Sean Harrington, a California Highway Patrol officer, is accused of having surreptitiously downloaded and forwarded nude photos from the phone of a woman he pulled over for a DUI stop.
According to court documents obtained by the Contra Costa Times, investigators have determined, using surveillance footage from the county jail the woman was taken to, that Harrington was in possession of the woman's phone when the photos—of the woman in a bikini and "in various states of undress"—were forwarded to his own.
Harrington, 35, and another officer pulled over the woman, who has not been identified, in the early morning hours of Aug. 29 for making an unsafe lane change. The woman failed a field sobriety test with a blood alcohol level of .29 percent, or more than three times the legal limit. At one point, Harrington allegedly asked for the woman's cell phone password and the woman complied, she told police investigating the case.

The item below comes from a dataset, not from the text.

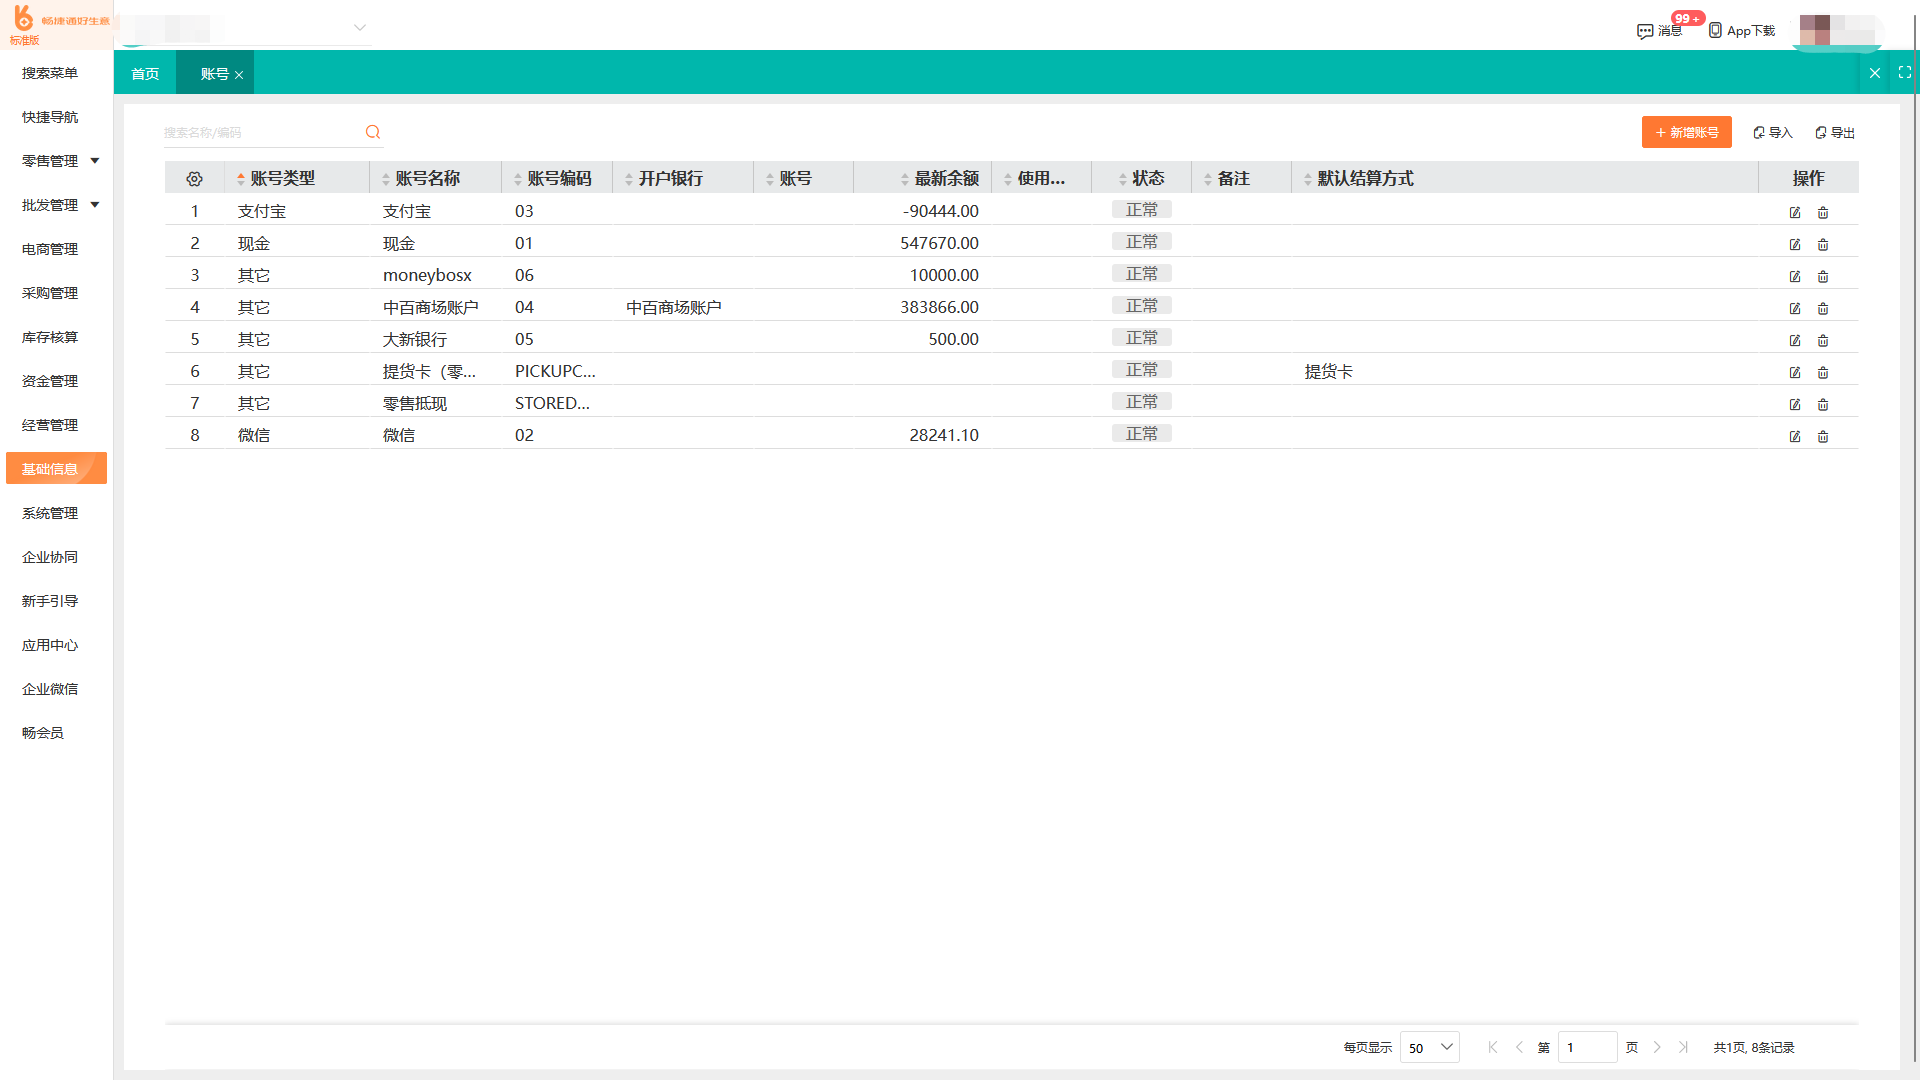
Task: Click the delete icon for 现金 account
Action: pyautogui.click(x=1822, y=243)
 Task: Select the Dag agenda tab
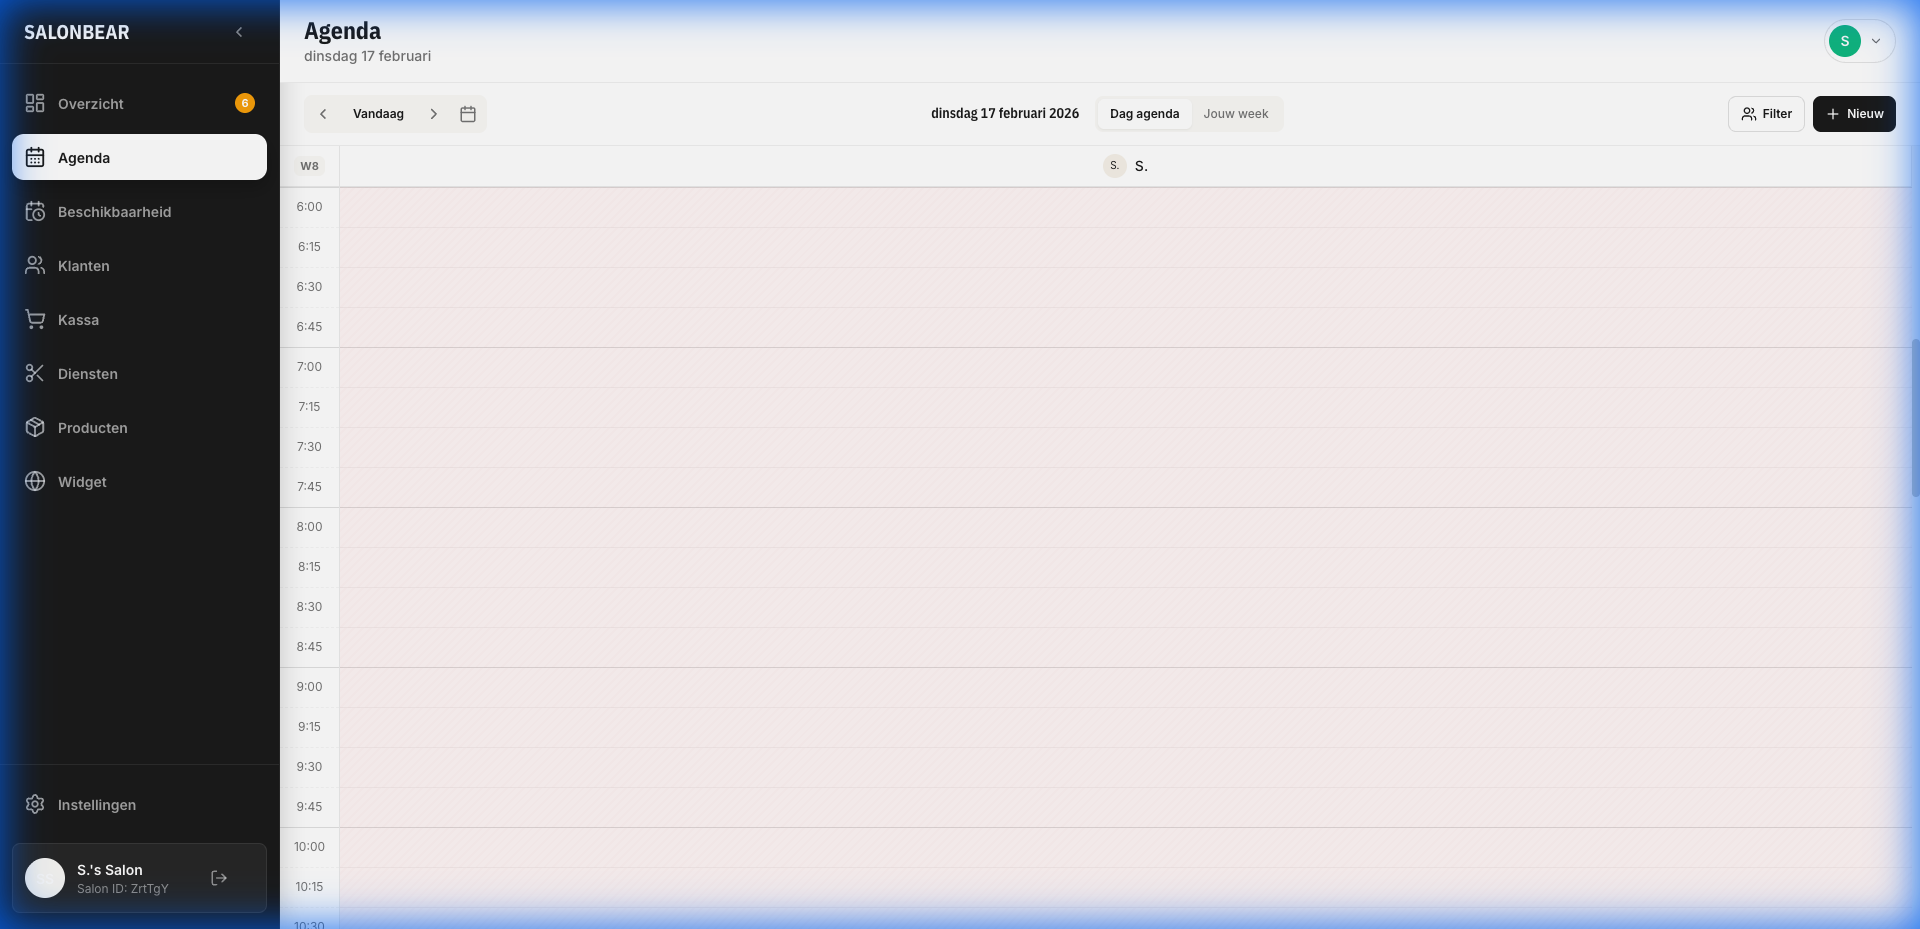pyautogui.click(x=1143, y=114)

Investigators have determined that the photos were forwarded to Harrington's phone at 2:08 a.m. on Aug. 29, when he was in possession of the woman's phone: After being taken to a county jail in Martinez, Ca., the woman at one point asked for a number off her confiscated phone. Harrington, as corroborated by surveillance video in the jail, found the number in her phone, wrote it down on a piece of paper, and handed it to her.
The woman, 23, the Contra Costa Times reports, discovered that the photos had been sent to Harrington's phone because they were also synced to her iPad:
While a record of the forwarded photos was deleted from the woman's Apple iPhone, her iPad, which was synced to her phone via the iCloud service, revealed that the explicit photos in her "photos" app were forwarded to an unknown phone number in the 707 area code while she was in police custody. The woman researched the number and learned it belonged to her arresting officer, according to the court records.
"We've been investigating this for quite some time, the investigation is coming to a conclusion and we expect to make a charging decision this week," Contra Costa County Deputy District Attorney Barry Grove told the Contra Costa Times.
The woman's lawyer, however, has said Harrington might not be the only officer allegedly involved.
"We're confident that the Contra Costa District Attorney's Office is committed to determining the scope of this matter, but it's clear it's not isolated to one victim or one particular officer because we believe multiple search warrants have been served," Rick Madsen, the attorney representing the woman, told the Contra Costa Times. "As humiliating as this has been to my client, she came forward to prevent the same indignity from ever occurring again."
The San Francisco Chronicle reports that Harrington has been put on desk duty until the investigation has concluded. The woman's DUI charge will not be prosecuted because of Harrington's alleged behavior.
As the Contra Costa Times points out, the Supreme Court ruled this June that police cannot search a person's phone without a search warrant.